# Records provided
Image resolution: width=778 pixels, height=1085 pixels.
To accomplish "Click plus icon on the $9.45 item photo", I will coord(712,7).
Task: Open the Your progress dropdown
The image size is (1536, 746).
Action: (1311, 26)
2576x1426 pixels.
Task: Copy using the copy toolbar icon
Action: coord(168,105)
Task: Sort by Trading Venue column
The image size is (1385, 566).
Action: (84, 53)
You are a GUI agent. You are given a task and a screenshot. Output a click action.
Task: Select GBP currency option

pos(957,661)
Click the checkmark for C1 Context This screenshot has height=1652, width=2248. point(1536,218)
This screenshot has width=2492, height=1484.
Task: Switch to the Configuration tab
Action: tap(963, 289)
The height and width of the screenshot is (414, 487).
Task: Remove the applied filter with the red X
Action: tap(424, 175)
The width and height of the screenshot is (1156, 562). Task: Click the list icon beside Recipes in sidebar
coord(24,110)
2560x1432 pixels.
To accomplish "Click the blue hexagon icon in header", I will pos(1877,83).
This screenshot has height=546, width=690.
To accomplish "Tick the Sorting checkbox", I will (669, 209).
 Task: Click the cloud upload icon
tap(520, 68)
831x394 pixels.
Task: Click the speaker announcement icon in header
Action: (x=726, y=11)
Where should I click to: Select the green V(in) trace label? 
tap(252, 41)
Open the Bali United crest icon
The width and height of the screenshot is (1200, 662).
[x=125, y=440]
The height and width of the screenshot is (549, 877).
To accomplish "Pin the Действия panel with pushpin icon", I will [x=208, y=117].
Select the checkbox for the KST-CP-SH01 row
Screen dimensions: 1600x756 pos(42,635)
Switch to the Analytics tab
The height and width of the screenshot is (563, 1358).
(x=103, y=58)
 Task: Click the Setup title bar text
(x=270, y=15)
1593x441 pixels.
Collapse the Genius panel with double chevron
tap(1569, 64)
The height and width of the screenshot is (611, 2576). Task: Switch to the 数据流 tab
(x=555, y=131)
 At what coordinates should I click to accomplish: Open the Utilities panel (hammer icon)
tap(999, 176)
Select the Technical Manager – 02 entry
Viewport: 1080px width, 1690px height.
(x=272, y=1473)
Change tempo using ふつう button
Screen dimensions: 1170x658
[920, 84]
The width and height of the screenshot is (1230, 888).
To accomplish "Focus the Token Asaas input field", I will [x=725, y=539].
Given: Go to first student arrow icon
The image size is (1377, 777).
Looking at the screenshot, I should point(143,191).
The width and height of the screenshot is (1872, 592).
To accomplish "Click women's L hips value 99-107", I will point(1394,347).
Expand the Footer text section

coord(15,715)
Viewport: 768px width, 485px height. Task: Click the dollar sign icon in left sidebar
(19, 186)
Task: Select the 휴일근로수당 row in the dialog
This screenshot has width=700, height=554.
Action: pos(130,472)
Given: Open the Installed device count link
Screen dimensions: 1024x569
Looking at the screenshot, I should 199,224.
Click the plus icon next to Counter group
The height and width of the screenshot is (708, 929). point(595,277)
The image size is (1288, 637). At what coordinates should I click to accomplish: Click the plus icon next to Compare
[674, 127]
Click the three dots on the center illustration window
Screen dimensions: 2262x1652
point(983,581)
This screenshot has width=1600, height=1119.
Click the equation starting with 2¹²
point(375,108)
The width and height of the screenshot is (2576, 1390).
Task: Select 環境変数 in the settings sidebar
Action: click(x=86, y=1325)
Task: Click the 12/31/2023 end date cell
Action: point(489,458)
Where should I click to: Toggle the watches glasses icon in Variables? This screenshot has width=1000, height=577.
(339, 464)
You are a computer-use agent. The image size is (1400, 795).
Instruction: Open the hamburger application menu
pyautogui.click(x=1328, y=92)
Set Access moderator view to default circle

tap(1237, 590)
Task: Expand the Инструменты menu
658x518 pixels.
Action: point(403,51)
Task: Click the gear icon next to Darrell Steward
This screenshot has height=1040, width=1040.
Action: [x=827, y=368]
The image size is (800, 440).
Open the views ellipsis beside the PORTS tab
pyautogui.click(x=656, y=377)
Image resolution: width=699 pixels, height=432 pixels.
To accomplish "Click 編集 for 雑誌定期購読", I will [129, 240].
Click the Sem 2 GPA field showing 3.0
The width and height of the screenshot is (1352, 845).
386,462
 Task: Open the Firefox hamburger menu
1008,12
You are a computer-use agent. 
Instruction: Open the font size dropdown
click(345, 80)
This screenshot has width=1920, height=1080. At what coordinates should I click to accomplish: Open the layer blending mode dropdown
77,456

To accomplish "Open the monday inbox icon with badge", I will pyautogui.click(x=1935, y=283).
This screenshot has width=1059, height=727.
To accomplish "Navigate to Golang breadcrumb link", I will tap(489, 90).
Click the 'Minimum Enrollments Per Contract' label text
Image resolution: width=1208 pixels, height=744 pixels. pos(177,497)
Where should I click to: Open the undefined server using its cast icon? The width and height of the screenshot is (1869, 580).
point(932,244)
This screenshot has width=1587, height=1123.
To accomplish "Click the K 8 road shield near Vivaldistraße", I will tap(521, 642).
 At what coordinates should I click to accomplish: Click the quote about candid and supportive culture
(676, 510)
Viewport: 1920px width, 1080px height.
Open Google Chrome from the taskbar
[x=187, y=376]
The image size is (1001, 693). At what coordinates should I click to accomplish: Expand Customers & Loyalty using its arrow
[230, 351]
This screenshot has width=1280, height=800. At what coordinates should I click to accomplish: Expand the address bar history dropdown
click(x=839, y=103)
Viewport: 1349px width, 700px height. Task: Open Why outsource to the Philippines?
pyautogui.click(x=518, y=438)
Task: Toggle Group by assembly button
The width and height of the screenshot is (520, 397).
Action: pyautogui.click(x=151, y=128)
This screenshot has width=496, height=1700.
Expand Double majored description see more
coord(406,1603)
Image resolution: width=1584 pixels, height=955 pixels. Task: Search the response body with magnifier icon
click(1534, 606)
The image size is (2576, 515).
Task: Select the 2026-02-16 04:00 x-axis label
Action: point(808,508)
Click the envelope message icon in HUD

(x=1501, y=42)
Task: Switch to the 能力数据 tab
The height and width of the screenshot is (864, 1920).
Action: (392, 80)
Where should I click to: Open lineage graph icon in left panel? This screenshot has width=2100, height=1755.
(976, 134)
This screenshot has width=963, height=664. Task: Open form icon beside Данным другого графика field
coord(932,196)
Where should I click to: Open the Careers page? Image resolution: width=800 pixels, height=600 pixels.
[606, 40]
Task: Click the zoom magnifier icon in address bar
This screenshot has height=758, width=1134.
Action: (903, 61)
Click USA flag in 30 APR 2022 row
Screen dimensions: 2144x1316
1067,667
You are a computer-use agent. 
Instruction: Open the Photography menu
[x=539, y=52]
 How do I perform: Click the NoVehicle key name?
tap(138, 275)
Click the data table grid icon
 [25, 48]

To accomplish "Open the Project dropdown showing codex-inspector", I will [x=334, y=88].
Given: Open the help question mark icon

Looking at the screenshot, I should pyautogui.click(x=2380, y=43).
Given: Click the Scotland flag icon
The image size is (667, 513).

# Requirement
Reproduce every entry above word for word, keeping each line as it appears.

# Written response
Image resolution: width=778 pixels, height=1085 pixels.
To accomplish "Click plus icon on the $9.45 item photo", I will coord(712,7).
Task: Open the Your progress dropdown
The image size is (1536, 746).
Action: (1311, 26)
2576x1426 pixels.
Task: Copy using the copy toolbar icon
Action: coord(168,105)
Task: Sort by Trading Venue column
The image size is (1385, 566).
Action: (84, 53)
You are a GUI agent. You are given a task and a screenshot. Output a click action.
Task: Select GBP currency option

pos(957,661)
Click the checkmark for C1 Context This screenshot has height=1652, width=2248. point(1536,218)
This screenshot has width=2492, height=1484.
Task: Switch to the Configuration tab
Action: tap(963, 289)
The height and width of the screenshot is (414, 487).
Task: Remove the applied filter with the red X
Action: tap(424, 175)
The width and height of the screenshot is (1156, 562). Task: Click the list icon beside Recipes in sidebar
coord(24,110)
2560x1432 pixels.
To accomplish "Click the blue hexagon icon in header", I will pos(1877,83).
This screenshot has height=546, width=690.
To accomplish "Tick the Sorting checkbox", I will (669, 209).
 Task: Click the cloud upload icon
tap(520, 68)
831x394 pixels.
Task: Click the speaker announcement icon in header
Action: (x=726, y=11)
Where should I click to: Select the green V(in) trace label? 
tap(252, 41)
Open the Bali United crest icon
The width and height of the screenshot is (1200, 662).
[x=125, y=440]
The height and width of the screenshot is (549, 877).
To accomplish "Pin the Действия panel with pushpin icon", I will [x=208, y=117].
Select the checkbox for the KST-CP-SH01 row
Screen dimensions: 1600x756 pos(42,635)
Switch to the Analytics tab
The height and width of the screenshot is (563, 1358).
(x=103, y=58)
 Task: Click the Setup title bar text
(x=270, y=15)
1593x441 pixels.
Collapse the Genius panel with double chevron
tap(1569, 64)
The height and width of the screenshot is (611, 2576). Task: Switch to the 数据流 tab
(x=555, y=131)
 At what coordinates should I click to accomplish: Open the Utilities panel (hammer icon)
tap(999, 176)
Select the Technical Manager – 02 entry
Viewport: 1080px width, 1690px height.
(x=272, y=1473)
Change tempo using ふつう button
Screen dimensions: 1170x658
[920, 84]
The width and height of the screenshot is (1230, 888).
To accomplish "Focus the Token Asaas input field", I will [x=725, y=539].
Given: Go to first student arrow icon
The image size is (1377, 777).
Looking at the screenshot, I should point(143,191).
The width and height of the screenshot is (1872, 592).
To accomplish "Click women's L hips value 99-107", I will point(1394,347).
Expand the Footer text section

coord(15,715)
Viewport: 768px width, 485px height. Task: Click the dollar sign icon in left sidebar
(19, 186)
Task: Select the 휴일근로수당 row in the dialog
This screenshot has width=700, height=554.
Action: pos(130,472)
Given: Open the Installed device count link
Screen dimensions: 1024x569
Looking at the screenshot, I should 199,224.
Click the plus icon next to Counter group
The height and width of the screenshot is (708, 929). point(595,277)
The image size is (1288, 637). At what coordinates should I click to accomplish: Click the plus icon next to Compare
[674, 127]
Click the three dots on the center illustration window
Screen dimensions: 2262x1652
point(983,581)
This screenshot has width=1600, height=1119.
Click the equation starting with 2¹²
point(375,108)
The width and height of the screenshot is (2576, 1390).
Task: Select 環境変数 in the settings sidebar
Action: click(x=86, y=1325)
Task: Click the 12/31/2023 end date cell
Action: point(489,458)
Where should I click to: Toggle the watches glasses icon in Variables? This screenshot has width=1000, height=577.
(339, 464)
You are a computer-use agent. The image size is (1400, 795).
Instruction: Open the hamburger application menu
pyautogui.click(x=1328, y=92)
Set Access moderator view to default circle

tap(1237, 590)
Task: Expand the Инструменты menu
658x518 pixels.
Action: point(403,51)
Task: Click the gear icon next to Darrell Steward
This screenshot has height=1040, width=1040.
Action: [x=827, y=368]
The image size is (800, 440).
Open the views ellipsis beside the PORTS tab
pyautogui.click(x=656, y=377)
Image resolution: width=699 pixels, height=432 pixels.
To accomplish "Click 編集 for 雑誌定期購読", I will [129, 240].
Click the Sem 2 GPA field showing 3.0
The width and height of the screenshot is (1352, 845).
386,462
 Task: Open the Firefox hamburger menu
1008,12
You are a computer-use agent. 
Instruction: Open the font size dropdown
click(345, 80)
This screenshot has width=1920, height=1080. At what coordinates should I click to accomplish: Open the layer blending mode dropdown
77,456

To accomplish "Open the monday inbox icon with badge", I will pyautogui.click(x=1935, y=283).
This screenshot has width=1059, height=727.
To accomplish "Navigate to Golang breadcrumb link", I will tap(489, 90).
Click the 'Minimum Enrollments Per Contract' label text
Image resolution: width=1208 pixels, height=744 pixels. pos(177,497)
Where should I click to: Open the undefined server using its cast icon? The width and height of the screenshot is (1869, 580).
point(932,244)
This screenshot has width=1587, height=1123.
To accomplish "Click the K 8 road shield near Vivaldistraße", I will tap(521, 642).
 At what coordinates should I click to accomplish: Click the quote about candid and supportive culture
(676, 510)
Viewport: 1920px width, 1080px height.
Open Google Chrome from the taskbar
[x=187, y=376]
The image size is (1001, 693). At what coordinates should I click to accomplish: Expand Customers & Loyalty using its arrow
[230, 351]
This screenshot has width=1280, height=800. At what coordinates should I click to accomplish: Expand the address bar history dropdown
click(x=839, y=103)
Viewport: 1349px width, 700px height. Task: Open Why outsource to the Philippines?
pyautogui.click(x=518, y=438)
Task: Toggle Group by assembly button
The width and height of the screenshot is (520, 397).
Action: pyautogui.click(x=151, y=128)
This screenshot has width=496, height=1700.
Expand Double majored description see more
coord(406,1603)
Image resolution: width=1584 pixels, height=955 pixels. Task: Search the response body with magnifier icon
click(1534, 606)
The image size is (2576, 515).
Task: Select the 2026-02-16 04:00 x-axis label
Action: point(808,508)
Click the envelope message icon in HUD

(x=1501, y=42)
Task: Switch to the 能力数据 tab
The height and width of the screenshot is (864, 1920).
Action: (392, 80)
Where should I click to: Open lineage graph icon in left panel? This screenshot has width=2100, height=1755.
(976, 134)
This screenshot has width=963, height=664. Task: Open form icon beside Данным другого графика field
coord(932,196)
Where should I click to: Open the Careers page? Image resolution: width=800 pixels, height=600 pixels.
[606, 40]
Task: Click the zoom magnifier icon in address bar
This screenshot has height=758, width=1134.
Action: (903, 61)
Click USA flag in 30 APR 2022 row
Screen dimensions: 2144x1316
1067,667
You are a computer-use agent. 
Instruction: Open the Photography menu
[x=539, y=52]
 How do I perform: Click the NoVehicle key name?
tap(138, 275)
Click the data table grid icon
 [25, 48]

To accomplish "Open the Project dropdown showing codex-inspector", I will [x=334, y=88].
Given: Open the help question mark icon

Looking at the screenshot, I should pyautogui.click(x=2380, y=43).
Given: Click the Scotland flag icon
The image size is (667, 513).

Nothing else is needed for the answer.